Extracted text START
A night of drunken revelries on the eve of midterms finds Leigh (Zosia Mamet) in bed with Davis (Matt Lauria) while her boyfriend, Jimmy (Evan Jonigkeit), is out of town. Leigh cries rape—and Davis, who blacked out, can’t remember—though both Leigh’s best friend, the closeted lesbian Grace (Lauren Culpepper), and Davis’ roommate, Cooper (David Hull), don’t believe her. Meanwhile, Johnson (Kobi Libii), a friend of the guys, backs away from the incident to avoid being associated with the crime.
There is something of the Duke lacrosse case in Really Really, Paul Downs Colaizzo’s play about class, gender, and power in contemporary college life, best personified by Cooper, a perennial student who is not enrolled in any classes and rarely finds the time to put on a shirt. These are the kind of kids who pass because their daddy knows the dean, who have salaried jobs lined up after graduation (whenever that may come), and who bond through homophobic, homoerotic interactions. This is Davis to Johnson: “What the fuck is wrong with you, man? You leave our party—our once-a-year, tunnel of love—to get a good night’s sleep, and then you bring your tiny dick over to my house to play your outdated, tiny dick videogames?” Charming.
Extracted text END
▶ Questions:
• a. In the review of Really Really, which character is described as a perennial student who is not enrolled in any classes?
• b. Reproduce the passage of the Really Really review from "A night of drunken" up to and including "with the crime.".
• c. Continue the theater review of Really Really, picking up after its final sentence.
Excerpted records START
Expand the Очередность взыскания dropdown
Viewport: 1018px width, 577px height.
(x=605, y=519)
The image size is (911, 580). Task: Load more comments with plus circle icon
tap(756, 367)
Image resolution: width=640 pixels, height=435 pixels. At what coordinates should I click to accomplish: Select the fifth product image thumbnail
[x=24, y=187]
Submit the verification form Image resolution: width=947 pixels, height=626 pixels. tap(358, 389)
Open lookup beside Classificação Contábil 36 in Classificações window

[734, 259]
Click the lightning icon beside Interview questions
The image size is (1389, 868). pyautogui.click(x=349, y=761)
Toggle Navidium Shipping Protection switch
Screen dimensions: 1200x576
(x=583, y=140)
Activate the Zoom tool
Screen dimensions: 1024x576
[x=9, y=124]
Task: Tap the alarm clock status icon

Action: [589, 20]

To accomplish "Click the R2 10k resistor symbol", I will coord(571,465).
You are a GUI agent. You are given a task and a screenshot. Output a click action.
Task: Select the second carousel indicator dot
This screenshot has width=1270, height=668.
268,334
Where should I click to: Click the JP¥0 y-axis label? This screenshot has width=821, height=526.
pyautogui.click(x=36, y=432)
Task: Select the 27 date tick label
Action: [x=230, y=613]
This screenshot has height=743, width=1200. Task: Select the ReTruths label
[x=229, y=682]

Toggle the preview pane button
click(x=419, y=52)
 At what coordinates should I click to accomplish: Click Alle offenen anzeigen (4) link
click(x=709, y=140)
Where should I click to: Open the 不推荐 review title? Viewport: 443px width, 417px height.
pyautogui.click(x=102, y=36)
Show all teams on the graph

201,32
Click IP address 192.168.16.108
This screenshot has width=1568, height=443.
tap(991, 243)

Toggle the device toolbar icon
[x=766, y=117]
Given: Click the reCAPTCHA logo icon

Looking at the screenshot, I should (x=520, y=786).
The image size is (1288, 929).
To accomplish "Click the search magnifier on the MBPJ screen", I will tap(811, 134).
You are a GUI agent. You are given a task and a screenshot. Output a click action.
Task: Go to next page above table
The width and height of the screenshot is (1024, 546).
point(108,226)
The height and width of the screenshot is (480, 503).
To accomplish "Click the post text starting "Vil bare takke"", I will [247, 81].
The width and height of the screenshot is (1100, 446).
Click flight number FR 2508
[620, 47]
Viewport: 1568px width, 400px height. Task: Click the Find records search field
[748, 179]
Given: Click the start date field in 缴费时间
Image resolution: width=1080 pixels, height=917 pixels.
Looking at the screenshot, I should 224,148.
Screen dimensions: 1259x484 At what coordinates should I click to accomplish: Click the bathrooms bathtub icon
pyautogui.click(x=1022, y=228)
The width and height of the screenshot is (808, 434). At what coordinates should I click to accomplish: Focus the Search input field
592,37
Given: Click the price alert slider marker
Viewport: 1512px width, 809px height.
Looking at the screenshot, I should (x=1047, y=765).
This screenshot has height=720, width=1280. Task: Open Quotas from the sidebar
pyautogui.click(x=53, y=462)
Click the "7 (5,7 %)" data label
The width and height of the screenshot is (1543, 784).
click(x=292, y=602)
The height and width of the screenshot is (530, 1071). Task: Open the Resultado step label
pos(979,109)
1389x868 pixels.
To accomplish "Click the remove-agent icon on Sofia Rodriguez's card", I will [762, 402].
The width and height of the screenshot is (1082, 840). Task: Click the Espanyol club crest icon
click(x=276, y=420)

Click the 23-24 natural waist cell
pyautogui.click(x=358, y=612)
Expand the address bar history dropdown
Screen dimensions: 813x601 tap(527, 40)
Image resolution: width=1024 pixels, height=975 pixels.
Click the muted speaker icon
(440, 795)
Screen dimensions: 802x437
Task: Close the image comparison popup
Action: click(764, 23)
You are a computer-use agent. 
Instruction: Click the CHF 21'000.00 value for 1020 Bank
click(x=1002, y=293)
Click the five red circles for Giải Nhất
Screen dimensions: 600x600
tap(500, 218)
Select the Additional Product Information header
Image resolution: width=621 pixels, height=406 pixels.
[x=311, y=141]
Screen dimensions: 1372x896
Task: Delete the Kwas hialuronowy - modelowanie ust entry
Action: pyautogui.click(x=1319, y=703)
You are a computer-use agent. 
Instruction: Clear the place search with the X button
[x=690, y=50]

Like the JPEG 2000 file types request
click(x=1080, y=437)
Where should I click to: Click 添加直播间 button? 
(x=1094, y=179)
Excerpted records END
▶ Activity answers:
• a. Cooper, played by David Hull.

• b.
A night of drunken revelries on the eve of midterms finds Leigh (Zosia Mamet) in bed with Davis (Matt Lauria) while her boyfriend, Jimmy (Evan Jonigkeit), is out of town. Leigh cries rape—and Davis, who blacked out, can’t remember—though both Leigh’s best friend, the closeted lesbian Grace (Lauren Culpepper), and Davis’ roommate, Cooper (David Hull), don’t believe her. Meanwhile, Johnson (Kobi Libii), a friend of the guys, backs away from the incident to avoid being associated with the crime.

• c.
But as with Duke, things are not so cut and dry. Just because Davis is rich does not mean he raped Leigh, and Mr. Colaizzo’s play quickly shifts from dorm comedy to revenge fantasy, with the girl who was not born into wealth manipulating a patriarchal system to take down the cozy and the entitled. This could be an interesting premise, but it plays more like second-rate LaBute, who himself is just a second-rate Mamet. In the final showdown, Davis will say, “I see nothing but a loser. Now and forever. Trash,” while Leigh replies, “I see possibility. Solutions. Power.” This is the kind of laughably transparent dialogue you would expect from an angst-ridden teenager. There is nothing to indicate that Mr. Colaizzo cares about his characters—no love, no irony—only a juvenile, unattractive cynicism.
Admittedly, he has been blessed with an outstanding cast. Ms. Mamet has an opaque, clinical demeanor that indicates an intelligence and a viciousness to Leigh not explored in the script, and it is a blast to watch Mr. Hull treat his gorgeous apartment, his campus, and his friends like a private circus. If only they had been given a text that could put their talents to greater use.